## TEXTE

******

Dépourvue de volonté, réduite à la soumission, leur corps devenant un numéro biologique, sans âme ni personnalité, cette "vie nue" était associée au musulman par les yeux mêmes des déportés. Muselmann est en fait, depuis le vieil allemand médiéval, l’équivalent du mot "musulman". Étymologiquement, le mot renvoie directement au "musulman". Mais dans les camps, ce terme servait à désigner le type de détenu complètement épuisé par la faim, la fatigue, la maladie, ayant perdu toute résistance, et attendant la mort.

******

## DONNÉES AFFICHÉES
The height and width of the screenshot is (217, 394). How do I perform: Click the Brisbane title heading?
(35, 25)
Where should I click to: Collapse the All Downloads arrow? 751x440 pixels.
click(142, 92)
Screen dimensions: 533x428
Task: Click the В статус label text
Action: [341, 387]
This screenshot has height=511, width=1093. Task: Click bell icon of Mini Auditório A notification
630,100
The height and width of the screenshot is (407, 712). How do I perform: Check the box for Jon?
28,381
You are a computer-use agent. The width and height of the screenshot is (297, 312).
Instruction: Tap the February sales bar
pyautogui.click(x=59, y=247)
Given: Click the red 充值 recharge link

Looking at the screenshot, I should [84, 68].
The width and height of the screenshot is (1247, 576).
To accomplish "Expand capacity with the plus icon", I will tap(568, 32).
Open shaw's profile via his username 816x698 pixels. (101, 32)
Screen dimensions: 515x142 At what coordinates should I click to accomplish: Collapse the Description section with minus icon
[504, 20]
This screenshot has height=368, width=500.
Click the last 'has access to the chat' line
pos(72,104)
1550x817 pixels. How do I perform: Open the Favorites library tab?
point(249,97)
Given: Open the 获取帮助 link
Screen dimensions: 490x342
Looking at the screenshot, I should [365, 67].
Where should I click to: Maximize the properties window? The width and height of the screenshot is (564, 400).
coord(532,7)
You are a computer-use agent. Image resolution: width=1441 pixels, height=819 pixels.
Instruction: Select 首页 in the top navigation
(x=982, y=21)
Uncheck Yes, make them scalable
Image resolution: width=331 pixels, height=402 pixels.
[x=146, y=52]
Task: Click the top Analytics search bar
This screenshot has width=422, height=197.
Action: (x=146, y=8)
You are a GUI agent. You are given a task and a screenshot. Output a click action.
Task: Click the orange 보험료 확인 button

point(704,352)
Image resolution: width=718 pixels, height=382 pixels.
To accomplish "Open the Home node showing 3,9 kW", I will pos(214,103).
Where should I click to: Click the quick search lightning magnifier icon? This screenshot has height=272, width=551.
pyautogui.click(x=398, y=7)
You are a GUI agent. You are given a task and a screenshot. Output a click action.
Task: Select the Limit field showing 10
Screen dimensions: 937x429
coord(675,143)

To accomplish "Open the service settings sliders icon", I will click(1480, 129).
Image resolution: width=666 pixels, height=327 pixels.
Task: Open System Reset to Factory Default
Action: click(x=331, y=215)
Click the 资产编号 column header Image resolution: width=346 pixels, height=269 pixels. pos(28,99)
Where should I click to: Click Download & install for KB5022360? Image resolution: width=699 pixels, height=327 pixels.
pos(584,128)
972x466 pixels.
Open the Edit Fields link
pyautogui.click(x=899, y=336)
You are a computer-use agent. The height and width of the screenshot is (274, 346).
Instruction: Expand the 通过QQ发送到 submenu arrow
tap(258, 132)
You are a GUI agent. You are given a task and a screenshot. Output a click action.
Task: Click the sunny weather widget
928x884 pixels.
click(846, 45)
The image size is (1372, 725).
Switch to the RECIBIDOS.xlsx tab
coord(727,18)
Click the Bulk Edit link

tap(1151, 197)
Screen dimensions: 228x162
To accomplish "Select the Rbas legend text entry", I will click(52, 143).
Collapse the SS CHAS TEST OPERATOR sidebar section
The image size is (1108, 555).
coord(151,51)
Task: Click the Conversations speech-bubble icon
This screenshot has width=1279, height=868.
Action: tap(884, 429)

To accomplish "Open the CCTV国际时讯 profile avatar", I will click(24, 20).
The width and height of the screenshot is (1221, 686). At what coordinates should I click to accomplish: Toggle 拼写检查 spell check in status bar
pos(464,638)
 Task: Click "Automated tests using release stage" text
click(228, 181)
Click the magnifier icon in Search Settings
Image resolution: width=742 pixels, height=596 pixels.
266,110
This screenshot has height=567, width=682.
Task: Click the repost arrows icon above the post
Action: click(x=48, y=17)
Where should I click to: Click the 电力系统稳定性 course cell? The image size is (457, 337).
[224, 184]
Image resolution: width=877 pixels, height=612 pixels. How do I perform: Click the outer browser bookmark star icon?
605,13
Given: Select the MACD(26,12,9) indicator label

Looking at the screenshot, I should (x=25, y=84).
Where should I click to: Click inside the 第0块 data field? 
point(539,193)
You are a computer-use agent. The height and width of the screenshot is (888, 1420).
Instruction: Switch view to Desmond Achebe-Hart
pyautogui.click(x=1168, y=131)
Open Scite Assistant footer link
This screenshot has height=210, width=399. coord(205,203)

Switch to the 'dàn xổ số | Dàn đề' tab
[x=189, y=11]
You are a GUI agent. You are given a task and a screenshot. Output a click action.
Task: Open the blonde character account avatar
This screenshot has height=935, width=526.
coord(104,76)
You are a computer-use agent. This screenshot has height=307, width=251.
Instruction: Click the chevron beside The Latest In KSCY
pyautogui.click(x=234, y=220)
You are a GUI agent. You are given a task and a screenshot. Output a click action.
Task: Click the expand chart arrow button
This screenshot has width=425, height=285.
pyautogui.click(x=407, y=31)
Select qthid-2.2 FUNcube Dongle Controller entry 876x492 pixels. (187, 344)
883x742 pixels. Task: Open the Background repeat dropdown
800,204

******

## PROBLÈMES À RÉSOUDRE
• A. Dans le texte sur le terme Muselmann, relevez toutes les causes qui épuisent complètement le détenu désigné par ce mot dans les camps.
• B. Recopiez le passage du texte sur le terme Muselmann situé entre "Dépourvue de volonté, réduite" et "attendant la mort.", ces mots inclus.

## RÉPONSES
• A. la faim, la fatigue, la maladie

• B.
Dépourvue de volonté, réduite à la soumission, leur corps devenant un numéro biologique, sans âme ni personnalité, cette "vie nue" était associée au musulman par les yeux mêmes des déportés. Muselmann est en fait, depuis le vieil allemand médiéval, l’équivalent du mot "musulman". Étymologiquement, le mot renvoie directement au "musulman". Mais dans les camps, ce terme servait à désigner le type de détenu complètement épuisé par la faim, la fatigue, la maladie, ayant perdu toute résistance, et attendant la mort.